However, when I try to assign autovalue to LinkID, so that when an entry is created via a subform from the concept or source form, it gives an error because the primary key doesn't get a value. Here's the relationship diagram:
Screen Shot 2019-08-22 at 12.53.14 PM.png

Re: How to assign autovalue for PK in linking table

PostPosted: Thu Aug 22, 2019 3:21 pm
by keme
Why is it required to have a composite primary key here? Is it possible to have duplicate LINKID values?

If you need to autogenerate a part of a composite key, it may be possible through creating a value sequence in a separate table, or perhaps on the fly as a cross join query, and pick an available value from that. Probably inefficient, and in most cases I would guess that a DB redesign is required rather than "partial autogeneration".

If there will only be one Source_Concept record for each LINKID value, you can use that field alone as the PK and there will not be an issue with autovalue.
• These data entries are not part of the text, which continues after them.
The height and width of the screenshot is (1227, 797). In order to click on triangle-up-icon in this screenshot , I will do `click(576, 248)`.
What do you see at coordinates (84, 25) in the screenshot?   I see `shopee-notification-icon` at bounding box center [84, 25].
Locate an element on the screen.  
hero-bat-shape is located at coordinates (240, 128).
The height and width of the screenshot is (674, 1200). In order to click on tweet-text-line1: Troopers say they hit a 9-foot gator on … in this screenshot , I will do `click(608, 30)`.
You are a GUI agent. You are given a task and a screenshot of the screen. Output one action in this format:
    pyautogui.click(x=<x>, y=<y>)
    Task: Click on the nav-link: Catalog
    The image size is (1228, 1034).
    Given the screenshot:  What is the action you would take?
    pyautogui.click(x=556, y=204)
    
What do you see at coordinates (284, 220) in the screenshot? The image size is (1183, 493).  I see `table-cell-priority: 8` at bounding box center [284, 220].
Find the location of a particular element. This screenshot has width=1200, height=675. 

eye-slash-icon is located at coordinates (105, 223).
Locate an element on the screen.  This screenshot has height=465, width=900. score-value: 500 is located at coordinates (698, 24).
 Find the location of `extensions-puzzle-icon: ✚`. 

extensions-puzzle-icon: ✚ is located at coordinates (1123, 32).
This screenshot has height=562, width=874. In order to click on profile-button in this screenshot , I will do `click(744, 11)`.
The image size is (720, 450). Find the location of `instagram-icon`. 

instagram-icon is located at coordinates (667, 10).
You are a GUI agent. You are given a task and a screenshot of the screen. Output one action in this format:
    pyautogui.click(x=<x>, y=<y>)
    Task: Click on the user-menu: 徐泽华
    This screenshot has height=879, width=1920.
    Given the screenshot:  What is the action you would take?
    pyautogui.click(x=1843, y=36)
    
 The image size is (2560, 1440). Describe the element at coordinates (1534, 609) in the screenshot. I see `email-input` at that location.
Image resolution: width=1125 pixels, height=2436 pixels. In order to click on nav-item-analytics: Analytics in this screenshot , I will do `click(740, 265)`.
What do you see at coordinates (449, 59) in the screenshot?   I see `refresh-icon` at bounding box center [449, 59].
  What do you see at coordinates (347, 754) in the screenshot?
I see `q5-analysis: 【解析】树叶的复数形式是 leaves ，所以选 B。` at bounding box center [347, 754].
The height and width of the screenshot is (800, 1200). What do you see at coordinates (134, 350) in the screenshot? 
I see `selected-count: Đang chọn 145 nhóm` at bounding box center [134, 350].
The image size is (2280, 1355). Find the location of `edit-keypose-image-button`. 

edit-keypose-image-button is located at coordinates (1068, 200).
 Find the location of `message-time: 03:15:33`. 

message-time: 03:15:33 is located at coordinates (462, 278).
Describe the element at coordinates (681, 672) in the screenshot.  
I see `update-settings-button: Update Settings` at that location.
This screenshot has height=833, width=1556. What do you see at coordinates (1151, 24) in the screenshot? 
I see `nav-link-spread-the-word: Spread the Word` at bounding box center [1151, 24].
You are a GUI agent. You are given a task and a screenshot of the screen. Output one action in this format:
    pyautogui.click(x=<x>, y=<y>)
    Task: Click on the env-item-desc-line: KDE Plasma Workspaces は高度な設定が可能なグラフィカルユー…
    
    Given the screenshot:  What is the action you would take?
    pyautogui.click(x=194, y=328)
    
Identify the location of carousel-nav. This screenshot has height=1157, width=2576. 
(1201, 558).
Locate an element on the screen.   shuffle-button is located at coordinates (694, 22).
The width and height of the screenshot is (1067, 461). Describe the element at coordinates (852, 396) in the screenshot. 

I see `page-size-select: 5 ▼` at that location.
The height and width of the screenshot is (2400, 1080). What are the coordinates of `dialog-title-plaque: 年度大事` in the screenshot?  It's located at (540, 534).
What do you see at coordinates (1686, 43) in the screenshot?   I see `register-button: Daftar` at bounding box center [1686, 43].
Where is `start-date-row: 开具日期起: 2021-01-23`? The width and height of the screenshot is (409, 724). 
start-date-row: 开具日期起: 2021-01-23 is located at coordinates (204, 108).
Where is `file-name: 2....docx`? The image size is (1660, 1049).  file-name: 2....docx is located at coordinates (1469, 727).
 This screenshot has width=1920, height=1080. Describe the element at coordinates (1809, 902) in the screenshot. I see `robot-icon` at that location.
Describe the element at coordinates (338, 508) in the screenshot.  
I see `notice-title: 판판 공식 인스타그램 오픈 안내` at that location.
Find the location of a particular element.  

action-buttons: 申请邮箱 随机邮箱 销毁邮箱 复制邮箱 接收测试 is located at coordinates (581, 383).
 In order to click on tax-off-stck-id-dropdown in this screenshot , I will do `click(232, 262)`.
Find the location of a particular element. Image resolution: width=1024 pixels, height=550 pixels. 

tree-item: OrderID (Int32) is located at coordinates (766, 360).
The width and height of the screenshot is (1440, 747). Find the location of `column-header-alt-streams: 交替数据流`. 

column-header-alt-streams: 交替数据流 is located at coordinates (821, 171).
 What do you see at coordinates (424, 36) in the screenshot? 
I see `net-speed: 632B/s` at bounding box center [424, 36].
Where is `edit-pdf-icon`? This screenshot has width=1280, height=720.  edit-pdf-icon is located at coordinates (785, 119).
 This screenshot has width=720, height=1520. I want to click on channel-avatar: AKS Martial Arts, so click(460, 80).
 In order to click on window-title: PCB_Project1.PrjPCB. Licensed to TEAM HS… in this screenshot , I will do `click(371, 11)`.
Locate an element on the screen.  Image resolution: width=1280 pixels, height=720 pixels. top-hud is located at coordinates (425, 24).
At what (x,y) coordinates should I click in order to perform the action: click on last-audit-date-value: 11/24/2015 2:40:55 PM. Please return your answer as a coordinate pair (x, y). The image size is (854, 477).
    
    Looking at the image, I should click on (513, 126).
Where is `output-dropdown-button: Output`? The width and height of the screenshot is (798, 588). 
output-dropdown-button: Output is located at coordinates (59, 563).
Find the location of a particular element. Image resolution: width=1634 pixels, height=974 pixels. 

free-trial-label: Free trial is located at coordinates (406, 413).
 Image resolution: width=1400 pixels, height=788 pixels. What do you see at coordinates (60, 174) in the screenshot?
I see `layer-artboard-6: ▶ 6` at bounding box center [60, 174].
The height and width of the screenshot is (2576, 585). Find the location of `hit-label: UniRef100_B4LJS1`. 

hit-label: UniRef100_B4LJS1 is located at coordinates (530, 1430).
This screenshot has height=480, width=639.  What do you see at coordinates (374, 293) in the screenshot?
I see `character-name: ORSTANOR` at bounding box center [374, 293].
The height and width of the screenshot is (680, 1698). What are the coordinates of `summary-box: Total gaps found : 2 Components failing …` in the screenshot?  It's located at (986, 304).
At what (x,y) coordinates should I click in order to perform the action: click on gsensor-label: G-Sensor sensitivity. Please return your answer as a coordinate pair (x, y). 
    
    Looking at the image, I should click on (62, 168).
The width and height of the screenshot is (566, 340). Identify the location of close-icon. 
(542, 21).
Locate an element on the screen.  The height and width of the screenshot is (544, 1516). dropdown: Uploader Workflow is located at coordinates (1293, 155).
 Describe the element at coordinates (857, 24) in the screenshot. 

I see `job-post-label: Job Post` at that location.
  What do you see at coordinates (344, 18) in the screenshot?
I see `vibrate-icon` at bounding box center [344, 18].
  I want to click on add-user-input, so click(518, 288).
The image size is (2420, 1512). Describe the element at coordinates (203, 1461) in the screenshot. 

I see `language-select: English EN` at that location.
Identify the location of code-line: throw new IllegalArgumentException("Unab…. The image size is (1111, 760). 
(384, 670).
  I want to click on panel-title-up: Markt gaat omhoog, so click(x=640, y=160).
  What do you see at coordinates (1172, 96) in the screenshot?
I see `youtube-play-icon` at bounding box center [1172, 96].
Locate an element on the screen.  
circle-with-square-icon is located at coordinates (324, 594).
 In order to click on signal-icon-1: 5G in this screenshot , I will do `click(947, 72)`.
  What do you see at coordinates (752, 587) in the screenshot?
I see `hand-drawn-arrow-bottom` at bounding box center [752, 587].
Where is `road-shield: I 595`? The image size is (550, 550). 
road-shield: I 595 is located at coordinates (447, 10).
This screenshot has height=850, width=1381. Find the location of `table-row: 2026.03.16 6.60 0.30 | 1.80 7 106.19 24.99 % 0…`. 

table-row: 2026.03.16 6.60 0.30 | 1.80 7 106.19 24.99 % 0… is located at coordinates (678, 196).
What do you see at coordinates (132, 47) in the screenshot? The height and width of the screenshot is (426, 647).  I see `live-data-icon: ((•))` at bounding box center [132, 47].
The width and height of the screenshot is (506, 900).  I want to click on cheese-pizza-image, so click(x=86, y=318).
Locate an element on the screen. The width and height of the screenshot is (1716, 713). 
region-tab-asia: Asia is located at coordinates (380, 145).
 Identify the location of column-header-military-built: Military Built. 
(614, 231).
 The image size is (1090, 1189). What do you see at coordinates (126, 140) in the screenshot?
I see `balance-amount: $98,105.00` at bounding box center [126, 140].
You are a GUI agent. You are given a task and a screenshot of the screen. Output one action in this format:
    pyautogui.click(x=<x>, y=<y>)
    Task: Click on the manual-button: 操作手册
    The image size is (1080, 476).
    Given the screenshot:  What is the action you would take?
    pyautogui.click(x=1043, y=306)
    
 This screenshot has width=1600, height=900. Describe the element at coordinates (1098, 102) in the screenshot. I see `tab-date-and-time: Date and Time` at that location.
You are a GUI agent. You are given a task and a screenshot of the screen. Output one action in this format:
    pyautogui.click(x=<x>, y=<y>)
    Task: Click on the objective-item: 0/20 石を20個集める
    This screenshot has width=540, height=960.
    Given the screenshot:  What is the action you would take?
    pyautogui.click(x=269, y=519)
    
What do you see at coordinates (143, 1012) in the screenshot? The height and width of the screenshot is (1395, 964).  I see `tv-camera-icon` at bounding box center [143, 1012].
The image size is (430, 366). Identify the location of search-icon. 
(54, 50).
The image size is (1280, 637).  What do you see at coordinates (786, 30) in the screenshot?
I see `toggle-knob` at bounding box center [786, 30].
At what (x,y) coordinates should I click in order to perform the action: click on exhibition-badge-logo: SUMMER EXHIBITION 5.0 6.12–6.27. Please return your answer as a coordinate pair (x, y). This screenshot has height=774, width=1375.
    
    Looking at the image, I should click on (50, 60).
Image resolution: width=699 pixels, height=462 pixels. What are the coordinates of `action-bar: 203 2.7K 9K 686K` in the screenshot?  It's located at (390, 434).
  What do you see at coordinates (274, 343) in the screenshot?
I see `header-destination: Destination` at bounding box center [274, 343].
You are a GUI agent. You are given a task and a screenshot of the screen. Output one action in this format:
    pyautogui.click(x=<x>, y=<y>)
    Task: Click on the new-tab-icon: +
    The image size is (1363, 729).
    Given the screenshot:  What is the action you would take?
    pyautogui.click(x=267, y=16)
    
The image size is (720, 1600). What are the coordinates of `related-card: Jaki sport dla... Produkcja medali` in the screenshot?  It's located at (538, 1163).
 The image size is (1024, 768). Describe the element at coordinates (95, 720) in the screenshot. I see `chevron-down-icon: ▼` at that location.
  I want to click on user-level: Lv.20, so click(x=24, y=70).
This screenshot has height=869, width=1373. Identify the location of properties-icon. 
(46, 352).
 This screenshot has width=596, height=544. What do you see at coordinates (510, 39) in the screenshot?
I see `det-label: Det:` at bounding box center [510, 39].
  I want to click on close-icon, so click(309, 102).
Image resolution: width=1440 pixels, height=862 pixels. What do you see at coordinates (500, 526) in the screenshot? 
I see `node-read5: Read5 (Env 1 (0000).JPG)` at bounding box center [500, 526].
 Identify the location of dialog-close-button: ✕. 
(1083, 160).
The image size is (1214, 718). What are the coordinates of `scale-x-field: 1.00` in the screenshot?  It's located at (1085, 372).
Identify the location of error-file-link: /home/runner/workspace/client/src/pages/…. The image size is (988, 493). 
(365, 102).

You can create an index for the combined fields if that is needed.

Re: How to assign autovalue for PK in linking table

PostPosted: Thu Aug 22, 2019 3:24 pm
by Villeroy
Drop the LinkID. You only need the 2 foreign keys which will serve as compound primary key as well. The foreign key SID depends on the "Sources" table's primary key, the foreign key CID depends on the "Concepts" table's primary key and both keys SID and CID together build the linking table's primary key which means that you can not enter the same combination of SID and CID twice. Each SID belongs to some CID once and each CID belongs to some SID only once.

Re: [Solved] How to assign autovalue for PK in linking table

PostPosted: Thu Aug 22, 2019 7:25 pm
by sjskhalsa
I didn't realize a table could have a compound PK. Thanks. Problem solved.